One hot-button topic is government efforts to regulate the struggles young people face with their gender identities, with bans on “conversion therapy” being an example recently before the Court. As explained in the case that came to the Court, conversion therapy encompasses therapeutic practices and psychological interventions that seek to change a person’s sexual orientation or gender identity. The goal is to change an individual’s sexual orientation from gay to heterosexual or to change an individual's gender identity from transgender to cisgender.

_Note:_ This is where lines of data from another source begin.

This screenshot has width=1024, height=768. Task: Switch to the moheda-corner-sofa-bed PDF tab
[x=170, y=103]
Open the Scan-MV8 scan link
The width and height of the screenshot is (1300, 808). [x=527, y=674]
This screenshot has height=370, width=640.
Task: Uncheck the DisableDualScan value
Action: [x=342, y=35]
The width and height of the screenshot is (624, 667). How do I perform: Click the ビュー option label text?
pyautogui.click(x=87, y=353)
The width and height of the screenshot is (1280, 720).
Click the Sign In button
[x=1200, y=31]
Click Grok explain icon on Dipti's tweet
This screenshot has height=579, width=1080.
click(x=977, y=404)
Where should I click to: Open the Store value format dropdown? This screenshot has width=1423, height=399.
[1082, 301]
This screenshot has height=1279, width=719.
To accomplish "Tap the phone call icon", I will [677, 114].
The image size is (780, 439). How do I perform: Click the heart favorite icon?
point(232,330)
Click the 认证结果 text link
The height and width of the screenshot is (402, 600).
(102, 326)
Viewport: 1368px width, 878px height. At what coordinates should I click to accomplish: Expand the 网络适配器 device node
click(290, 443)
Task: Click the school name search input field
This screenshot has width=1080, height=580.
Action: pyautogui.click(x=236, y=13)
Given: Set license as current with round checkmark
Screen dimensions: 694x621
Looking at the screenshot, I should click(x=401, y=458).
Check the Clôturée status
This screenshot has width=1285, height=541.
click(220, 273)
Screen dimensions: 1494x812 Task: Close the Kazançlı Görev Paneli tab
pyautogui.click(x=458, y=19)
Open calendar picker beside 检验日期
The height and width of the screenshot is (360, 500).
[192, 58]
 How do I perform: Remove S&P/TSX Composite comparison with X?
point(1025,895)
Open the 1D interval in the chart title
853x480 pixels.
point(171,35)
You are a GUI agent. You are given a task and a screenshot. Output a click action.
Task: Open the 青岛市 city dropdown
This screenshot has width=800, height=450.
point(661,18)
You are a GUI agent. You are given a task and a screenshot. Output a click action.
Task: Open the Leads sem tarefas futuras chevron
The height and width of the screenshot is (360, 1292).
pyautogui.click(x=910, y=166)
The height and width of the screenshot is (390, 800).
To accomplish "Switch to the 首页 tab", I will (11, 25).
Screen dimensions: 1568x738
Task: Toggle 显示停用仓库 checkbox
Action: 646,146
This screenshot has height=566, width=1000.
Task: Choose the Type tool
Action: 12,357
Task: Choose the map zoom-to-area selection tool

Conservative legal groups fighting bans on conversion therapy contend they violate the First Amendment rights of health-care providers (an ironic position given support on the right for state laws requiring health-care providers to provide information to women seeking abortions as a strategy from deterring them from pursuing abortion).
The case before the Supreme Court involved a challenge to a Washington State statute that barred licensed health-care providers from engaging in conversion therapy. In Tingley v. Ferguson, 47 F.4th 1055 (9th Cir. 2022), the Ninth Circuit was able to uphold the Washington statute without getting into the difficult legal and policy issues conversion-therapy bans raise because of Ninth Circuit precedent upholding a similar ban enacted by California. But as with most culture-war challenges, the challengers’ goal was to get the issue to the Supreme Court, which of course now has three Trump-appointed justices.
In December, however, the Court refused to hear the case. But Justices Kavanaugh, Thomas, and Alito dissented, with Justice Thomas’s opinion being a harbinger of things to come:
There is a fierce public debate over how best to help minors with gender dysphoria. The petitioner, Brian Tingley, stands on one side of the divide. He believes that a person’s sex is “a gift from God, integral to our very being.” As a licensed marriage and family counselor, Tingley seeks to assist minors who suffer from gender dysphoria but “want to become comfortable with their biological sex.” Tingley does so through “talk therapy”—i.e., therapy conducted solely through speech. The State of Washington is on the other side of the divide. Its view is that the State should “protec[t] its minors against exposure to serious harms caused by” counseling to change a minor’s gender identity and, as a result, that counselors should only affirm a minor’s chosen gender identity.
Despite the Court’s denial of certiorari in Tingley, Justice Thomas observed he had “no doubt” conversion-therapy bans would come back to the Court, and we can expect that should there be a second Trump term. We also can expect a host of other culture-war issues, including sex-defined school bathrooms, sex-segregated sports, and “woke” curricular materials and library books, not to mention culture-war staples such as abortion rights and religion-justified discrimination.
The first Trump administration posed ongoing constitutional crises that went beyond the normal debates about government policy and tested the bounds of judicial review and the rule of law. That all culminated with the ultimate constitutional crisis: the January 6 insurrection, which reverberates to this day, politically and judicially. Should Trump be re-elected, everything about his recent actions and statements suggests a second term may be even more tumultuous.